_How to complete this task_: Copy out the lines of the entries word for word, starting with the line containing "Describe the element at coordinates (938, 164)" and ending with the line containing "The width and height of the screenshot is (810, 404).", both included.

Stored records
= = = =

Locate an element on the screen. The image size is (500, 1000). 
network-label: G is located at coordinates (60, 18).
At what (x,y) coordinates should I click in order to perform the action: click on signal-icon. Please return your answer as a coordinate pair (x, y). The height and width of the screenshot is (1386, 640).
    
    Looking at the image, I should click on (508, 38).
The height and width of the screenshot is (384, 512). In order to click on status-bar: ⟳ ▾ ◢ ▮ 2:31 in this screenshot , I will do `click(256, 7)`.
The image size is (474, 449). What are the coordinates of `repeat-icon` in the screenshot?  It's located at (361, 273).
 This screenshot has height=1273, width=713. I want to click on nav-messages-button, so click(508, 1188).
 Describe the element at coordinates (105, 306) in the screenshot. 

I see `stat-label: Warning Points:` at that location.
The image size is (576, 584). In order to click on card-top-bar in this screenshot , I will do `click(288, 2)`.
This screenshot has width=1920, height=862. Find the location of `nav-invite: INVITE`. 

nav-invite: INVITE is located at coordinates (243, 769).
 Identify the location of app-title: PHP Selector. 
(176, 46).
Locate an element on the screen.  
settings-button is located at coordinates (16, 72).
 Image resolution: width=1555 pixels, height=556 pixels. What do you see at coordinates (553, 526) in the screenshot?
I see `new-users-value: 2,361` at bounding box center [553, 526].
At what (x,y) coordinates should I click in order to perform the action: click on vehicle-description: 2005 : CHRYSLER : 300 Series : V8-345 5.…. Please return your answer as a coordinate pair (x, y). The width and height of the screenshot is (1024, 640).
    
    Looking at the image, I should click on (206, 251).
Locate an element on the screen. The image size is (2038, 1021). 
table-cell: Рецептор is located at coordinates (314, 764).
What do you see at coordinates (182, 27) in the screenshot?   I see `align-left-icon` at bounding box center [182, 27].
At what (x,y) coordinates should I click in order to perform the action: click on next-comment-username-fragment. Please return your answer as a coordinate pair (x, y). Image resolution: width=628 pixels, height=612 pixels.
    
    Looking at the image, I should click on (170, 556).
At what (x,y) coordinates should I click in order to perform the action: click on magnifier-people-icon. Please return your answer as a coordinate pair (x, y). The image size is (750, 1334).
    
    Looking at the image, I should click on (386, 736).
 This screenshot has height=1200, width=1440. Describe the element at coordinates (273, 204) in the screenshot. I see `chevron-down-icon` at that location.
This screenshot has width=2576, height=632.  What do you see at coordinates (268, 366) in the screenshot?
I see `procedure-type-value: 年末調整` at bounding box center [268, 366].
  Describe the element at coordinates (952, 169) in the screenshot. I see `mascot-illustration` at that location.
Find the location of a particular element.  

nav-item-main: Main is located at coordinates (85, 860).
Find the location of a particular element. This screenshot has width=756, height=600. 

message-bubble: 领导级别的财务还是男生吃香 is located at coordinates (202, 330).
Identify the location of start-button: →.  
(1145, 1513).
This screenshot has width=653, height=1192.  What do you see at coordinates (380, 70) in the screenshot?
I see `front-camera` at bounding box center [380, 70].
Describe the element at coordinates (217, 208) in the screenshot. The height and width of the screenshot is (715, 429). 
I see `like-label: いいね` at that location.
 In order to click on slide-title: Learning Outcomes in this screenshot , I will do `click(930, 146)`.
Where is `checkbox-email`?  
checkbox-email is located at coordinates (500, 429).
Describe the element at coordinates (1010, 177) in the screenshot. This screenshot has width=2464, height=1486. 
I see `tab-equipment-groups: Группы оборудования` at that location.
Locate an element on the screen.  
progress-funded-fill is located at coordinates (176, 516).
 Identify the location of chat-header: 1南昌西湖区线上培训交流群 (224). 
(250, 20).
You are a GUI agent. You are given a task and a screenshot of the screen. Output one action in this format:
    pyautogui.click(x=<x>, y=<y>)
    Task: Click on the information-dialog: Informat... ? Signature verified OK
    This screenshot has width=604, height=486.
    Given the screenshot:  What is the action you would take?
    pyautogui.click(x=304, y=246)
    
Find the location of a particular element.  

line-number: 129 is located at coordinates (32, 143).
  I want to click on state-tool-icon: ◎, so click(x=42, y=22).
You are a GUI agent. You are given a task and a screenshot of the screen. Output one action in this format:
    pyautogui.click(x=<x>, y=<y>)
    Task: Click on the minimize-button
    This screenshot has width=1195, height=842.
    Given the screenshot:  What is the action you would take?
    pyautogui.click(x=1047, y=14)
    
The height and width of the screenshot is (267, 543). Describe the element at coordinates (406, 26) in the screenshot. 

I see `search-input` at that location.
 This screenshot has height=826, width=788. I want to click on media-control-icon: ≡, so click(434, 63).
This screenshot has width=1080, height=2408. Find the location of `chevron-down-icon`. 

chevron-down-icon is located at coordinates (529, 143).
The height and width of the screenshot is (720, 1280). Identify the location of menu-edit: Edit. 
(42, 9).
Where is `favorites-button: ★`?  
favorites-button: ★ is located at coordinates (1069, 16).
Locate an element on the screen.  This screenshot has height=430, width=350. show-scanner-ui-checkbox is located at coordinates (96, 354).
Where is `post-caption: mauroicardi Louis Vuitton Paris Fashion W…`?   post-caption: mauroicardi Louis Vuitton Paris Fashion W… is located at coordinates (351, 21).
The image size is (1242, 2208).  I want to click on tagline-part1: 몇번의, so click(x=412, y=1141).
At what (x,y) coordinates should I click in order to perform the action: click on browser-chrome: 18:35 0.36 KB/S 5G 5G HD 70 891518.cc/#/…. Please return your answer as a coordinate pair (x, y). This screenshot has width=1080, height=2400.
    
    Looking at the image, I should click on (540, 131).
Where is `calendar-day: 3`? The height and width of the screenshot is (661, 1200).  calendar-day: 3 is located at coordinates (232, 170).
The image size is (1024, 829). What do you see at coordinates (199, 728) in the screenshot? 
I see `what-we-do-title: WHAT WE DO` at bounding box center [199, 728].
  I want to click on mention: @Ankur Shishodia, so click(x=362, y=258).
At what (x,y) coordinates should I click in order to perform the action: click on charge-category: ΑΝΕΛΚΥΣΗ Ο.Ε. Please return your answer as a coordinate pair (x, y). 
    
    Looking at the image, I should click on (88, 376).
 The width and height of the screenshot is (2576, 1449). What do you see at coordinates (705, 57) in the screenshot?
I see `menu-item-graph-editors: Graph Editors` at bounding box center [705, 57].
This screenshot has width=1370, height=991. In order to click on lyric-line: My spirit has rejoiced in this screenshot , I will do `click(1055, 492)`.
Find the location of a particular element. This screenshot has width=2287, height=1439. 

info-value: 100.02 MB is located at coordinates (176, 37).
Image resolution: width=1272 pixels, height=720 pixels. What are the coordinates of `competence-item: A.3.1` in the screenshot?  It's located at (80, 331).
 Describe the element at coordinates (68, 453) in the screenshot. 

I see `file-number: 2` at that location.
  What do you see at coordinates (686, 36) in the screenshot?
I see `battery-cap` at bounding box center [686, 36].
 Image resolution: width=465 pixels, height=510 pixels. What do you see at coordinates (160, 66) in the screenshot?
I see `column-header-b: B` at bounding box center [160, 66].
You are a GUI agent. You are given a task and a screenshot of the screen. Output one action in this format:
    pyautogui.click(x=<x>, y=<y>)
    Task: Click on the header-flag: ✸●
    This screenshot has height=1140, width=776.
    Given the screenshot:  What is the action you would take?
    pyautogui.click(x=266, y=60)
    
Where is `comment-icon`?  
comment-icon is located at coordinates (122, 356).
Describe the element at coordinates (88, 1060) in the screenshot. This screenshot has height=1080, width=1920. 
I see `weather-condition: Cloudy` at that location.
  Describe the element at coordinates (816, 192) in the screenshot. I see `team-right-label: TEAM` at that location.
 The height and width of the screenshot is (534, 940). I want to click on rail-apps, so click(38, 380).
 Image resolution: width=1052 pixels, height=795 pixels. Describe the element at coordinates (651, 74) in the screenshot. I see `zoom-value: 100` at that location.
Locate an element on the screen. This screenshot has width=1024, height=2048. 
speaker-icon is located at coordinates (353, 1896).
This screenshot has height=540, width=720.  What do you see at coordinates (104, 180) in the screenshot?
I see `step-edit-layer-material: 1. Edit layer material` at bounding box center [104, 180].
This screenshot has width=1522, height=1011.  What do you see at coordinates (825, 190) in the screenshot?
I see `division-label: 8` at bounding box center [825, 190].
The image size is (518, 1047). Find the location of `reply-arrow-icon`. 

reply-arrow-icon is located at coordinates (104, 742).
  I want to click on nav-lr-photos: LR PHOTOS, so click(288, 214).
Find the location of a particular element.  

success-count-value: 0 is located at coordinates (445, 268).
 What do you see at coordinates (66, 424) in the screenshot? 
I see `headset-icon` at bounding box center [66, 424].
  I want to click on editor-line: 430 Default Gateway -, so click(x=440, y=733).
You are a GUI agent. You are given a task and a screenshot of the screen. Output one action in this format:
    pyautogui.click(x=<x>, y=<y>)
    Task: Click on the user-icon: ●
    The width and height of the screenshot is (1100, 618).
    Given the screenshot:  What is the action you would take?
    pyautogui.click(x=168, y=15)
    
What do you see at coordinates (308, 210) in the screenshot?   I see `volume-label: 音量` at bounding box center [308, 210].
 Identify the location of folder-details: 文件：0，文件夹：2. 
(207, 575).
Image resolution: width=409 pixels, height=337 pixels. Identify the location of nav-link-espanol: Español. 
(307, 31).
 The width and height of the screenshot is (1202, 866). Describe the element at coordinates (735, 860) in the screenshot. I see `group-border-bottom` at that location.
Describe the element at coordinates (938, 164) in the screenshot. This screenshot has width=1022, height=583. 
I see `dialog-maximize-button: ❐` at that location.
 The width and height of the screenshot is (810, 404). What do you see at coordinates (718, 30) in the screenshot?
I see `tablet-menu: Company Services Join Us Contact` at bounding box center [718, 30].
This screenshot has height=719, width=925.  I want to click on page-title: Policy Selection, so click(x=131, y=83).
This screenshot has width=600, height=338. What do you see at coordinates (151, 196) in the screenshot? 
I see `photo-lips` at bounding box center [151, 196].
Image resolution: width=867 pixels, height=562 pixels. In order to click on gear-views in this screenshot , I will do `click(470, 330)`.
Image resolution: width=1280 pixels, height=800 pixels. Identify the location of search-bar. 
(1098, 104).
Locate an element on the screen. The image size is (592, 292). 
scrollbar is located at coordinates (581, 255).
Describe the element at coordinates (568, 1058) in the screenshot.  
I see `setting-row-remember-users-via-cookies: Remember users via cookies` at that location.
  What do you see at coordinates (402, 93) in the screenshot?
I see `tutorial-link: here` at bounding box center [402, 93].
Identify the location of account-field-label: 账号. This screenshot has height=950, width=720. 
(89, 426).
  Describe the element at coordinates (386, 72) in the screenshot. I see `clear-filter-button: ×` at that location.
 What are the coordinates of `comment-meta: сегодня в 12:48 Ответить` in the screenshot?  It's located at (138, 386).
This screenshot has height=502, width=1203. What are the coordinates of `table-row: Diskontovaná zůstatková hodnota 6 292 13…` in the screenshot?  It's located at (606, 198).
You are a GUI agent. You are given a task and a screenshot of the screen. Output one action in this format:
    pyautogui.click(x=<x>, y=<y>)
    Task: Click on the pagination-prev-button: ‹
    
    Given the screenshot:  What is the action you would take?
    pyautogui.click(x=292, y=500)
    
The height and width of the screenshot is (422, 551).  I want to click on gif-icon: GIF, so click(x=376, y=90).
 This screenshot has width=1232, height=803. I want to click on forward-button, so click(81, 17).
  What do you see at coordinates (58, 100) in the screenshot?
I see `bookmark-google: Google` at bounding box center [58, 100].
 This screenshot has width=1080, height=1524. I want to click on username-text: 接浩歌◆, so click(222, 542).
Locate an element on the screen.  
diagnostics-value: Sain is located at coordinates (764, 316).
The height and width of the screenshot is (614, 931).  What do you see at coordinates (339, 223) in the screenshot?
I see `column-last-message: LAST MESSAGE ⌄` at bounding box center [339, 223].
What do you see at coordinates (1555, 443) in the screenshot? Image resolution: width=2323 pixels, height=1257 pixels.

= = = =

_Answer to this exercise_:
Describe the element at coordinates (938, 164) in the screenshot. This screenshot has width=1022, height=583. 
I see `dialog-maximize-button: ❐` at that location.
 The width and height of the screenshot is (810, 404). What do you see at coordinates (718, 30) in the screenshot?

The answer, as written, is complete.